**ACTIVITY:** Wherever the string "computer" appears in the records, return the line that holds it.

**DATA SUPPLIED:**
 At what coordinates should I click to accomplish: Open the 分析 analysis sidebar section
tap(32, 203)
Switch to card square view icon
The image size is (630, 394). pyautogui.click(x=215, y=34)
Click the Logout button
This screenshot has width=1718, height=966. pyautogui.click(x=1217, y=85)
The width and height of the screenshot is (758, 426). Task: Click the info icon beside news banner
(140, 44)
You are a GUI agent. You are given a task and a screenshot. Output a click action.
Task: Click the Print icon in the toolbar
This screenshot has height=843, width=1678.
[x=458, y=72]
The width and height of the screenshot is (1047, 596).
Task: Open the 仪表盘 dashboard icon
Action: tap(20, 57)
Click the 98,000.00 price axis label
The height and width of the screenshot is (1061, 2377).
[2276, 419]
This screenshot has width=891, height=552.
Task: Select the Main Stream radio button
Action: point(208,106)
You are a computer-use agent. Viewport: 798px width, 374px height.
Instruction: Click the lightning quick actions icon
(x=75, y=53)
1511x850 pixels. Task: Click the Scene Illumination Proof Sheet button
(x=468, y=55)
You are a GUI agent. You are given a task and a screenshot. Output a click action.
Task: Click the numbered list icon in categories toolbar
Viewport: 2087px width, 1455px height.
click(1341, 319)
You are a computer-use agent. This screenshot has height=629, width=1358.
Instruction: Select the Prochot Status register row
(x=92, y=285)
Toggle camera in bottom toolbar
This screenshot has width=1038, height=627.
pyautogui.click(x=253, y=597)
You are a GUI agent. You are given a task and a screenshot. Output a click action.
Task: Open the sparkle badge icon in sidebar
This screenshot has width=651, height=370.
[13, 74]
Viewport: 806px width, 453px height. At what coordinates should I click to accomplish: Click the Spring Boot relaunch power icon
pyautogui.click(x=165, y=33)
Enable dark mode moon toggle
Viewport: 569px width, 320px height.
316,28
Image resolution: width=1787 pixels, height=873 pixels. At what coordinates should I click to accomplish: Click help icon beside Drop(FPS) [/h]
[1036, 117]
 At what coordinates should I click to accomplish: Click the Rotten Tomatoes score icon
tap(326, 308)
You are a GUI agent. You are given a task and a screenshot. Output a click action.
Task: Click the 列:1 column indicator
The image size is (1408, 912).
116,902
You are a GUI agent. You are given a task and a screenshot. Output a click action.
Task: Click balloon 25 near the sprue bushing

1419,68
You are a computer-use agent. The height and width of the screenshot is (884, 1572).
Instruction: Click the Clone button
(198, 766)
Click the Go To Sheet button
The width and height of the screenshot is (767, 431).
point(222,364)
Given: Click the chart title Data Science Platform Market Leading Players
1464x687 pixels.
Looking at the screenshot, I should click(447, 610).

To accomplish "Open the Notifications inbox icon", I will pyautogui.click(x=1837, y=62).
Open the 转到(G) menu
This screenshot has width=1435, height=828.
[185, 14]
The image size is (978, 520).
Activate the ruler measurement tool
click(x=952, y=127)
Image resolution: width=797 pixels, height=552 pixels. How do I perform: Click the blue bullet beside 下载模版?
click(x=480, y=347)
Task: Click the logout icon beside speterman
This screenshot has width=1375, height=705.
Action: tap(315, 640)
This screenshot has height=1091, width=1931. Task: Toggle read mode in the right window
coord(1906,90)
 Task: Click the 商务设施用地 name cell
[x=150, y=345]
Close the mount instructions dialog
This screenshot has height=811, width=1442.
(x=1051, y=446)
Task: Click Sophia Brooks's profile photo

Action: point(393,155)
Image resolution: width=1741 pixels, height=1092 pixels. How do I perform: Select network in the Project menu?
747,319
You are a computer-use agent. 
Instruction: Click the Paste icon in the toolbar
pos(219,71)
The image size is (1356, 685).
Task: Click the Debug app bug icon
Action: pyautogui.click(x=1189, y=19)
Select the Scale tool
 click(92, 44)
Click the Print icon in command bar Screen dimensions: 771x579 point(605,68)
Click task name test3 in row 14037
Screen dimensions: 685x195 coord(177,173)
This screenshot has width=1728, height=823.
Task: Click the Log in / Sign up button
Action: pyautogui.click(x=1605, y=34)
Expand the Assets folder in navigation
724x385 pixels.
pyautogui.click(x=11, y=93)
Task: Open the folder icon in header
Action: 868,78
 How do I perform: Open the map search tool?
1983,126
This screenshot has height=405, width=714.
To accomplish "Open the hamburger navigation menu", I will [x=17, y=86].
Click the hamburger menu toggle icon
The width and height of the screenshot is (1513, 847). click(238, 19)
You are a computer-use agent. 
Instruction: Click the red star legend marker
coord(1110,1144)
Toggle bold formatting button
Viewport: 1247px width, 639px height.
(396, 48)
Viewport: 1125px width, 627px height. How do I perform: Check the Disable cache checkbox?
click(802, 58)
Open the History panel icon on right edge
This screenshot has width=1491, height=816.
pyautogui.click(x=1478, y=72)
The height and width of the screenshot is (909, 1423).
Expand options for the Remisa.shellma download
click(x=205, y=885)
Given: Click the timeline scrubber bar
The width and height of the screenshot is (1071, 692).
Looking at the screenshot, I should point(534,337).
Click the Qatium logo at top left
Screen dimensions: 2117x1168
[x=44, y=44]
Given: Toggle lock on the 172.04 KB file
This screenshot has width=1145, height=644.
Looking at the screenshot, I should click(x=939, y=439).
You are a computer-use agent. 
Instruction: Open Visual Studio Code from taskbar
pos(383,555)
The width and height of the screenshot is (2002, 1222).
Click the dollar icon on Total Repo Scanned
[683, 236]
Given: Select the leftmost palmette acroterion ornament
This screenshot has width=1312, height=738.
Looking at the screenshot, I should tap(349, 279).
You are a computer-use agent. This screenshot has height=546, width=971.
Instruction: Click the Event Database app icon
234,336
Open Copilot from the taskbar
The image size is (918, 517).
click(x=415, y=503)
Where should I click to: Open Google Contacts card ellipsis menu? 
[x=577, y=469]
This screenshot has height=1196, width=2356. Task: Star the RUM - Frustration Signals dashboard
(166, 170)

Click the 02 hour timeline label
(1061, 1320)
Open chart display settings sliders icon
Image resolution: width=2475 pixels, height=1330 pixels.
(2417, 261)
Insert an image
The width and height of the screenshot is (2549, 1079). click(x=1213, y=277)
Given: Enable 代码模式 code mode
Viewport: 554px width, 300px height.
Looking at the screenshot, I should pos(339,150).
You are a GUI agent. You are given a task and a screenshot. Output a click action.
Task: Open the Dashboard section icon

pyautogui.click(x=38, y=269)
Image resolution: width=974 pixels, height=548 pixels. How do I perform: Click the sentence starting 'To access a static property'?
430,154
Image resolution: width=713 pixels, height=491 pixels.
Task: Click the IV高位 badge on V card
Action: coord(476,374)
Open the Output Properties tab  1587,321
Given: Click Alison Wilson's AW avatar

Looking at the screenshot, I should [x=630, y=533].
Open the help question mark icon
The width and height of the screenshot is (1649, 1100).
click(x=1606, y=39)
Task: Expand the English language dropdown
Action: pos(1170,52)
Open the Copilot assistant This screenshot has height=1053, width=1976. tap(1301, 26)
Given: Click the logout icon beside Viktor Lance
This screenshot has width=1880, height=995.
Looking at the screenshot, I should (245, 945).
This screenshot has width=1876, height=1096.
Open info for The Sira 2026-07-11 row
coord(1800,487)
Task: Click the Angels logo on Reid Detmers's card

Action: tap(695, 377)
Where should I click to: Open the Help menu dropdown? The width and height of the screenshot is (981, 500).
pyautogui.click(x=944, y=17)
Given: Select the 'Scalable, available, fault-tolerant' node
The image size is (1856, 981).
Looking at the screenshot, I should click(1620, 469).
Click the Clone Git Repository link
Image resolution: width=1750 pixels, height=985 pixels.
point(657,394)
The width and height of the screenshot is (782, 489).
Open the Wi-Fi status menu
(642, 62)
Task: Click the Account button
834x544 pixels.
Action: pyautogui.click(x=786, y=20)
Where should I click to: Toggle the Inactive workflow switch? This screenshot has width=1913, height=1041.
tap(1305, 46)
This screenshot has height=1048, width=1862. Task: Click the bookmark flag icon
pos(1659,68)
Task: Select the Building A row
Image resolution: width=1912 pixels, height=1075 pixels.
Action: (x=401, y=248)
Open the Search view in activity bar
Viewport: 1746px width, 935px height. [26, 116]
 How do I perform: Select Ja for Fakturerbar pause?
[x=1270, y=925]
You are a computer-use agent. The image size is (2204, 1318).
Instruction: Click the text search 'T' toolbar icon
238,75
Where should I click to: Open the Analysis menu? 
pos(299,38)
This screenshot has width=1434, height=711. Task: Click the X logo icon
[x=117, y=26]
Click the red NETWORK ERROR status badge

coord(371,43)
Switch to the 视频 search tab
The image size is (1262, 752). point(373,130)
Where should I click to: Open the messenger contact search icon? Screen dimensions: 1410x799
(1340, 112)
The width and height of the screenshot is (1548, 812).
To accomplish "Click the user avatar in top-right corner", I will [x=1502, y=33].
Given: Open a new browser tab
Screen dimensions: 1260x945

**YOUR RESPONSE:**
You are a computer-use agent. Viewport: 798px width, 374px height.
You are a computer-use agent. This screenshot has height=629, width=1358.
You are a computer-use agent. The height and width of the screenshot is (884, 1572).
You are a computer-use agent. 
You are a computer-use agent. 
You are a computer-use agent. 
You are a computer-use agent. This screenshot has height=546, width=971.
You are a computer-use agent. The image size is (2204, 1318).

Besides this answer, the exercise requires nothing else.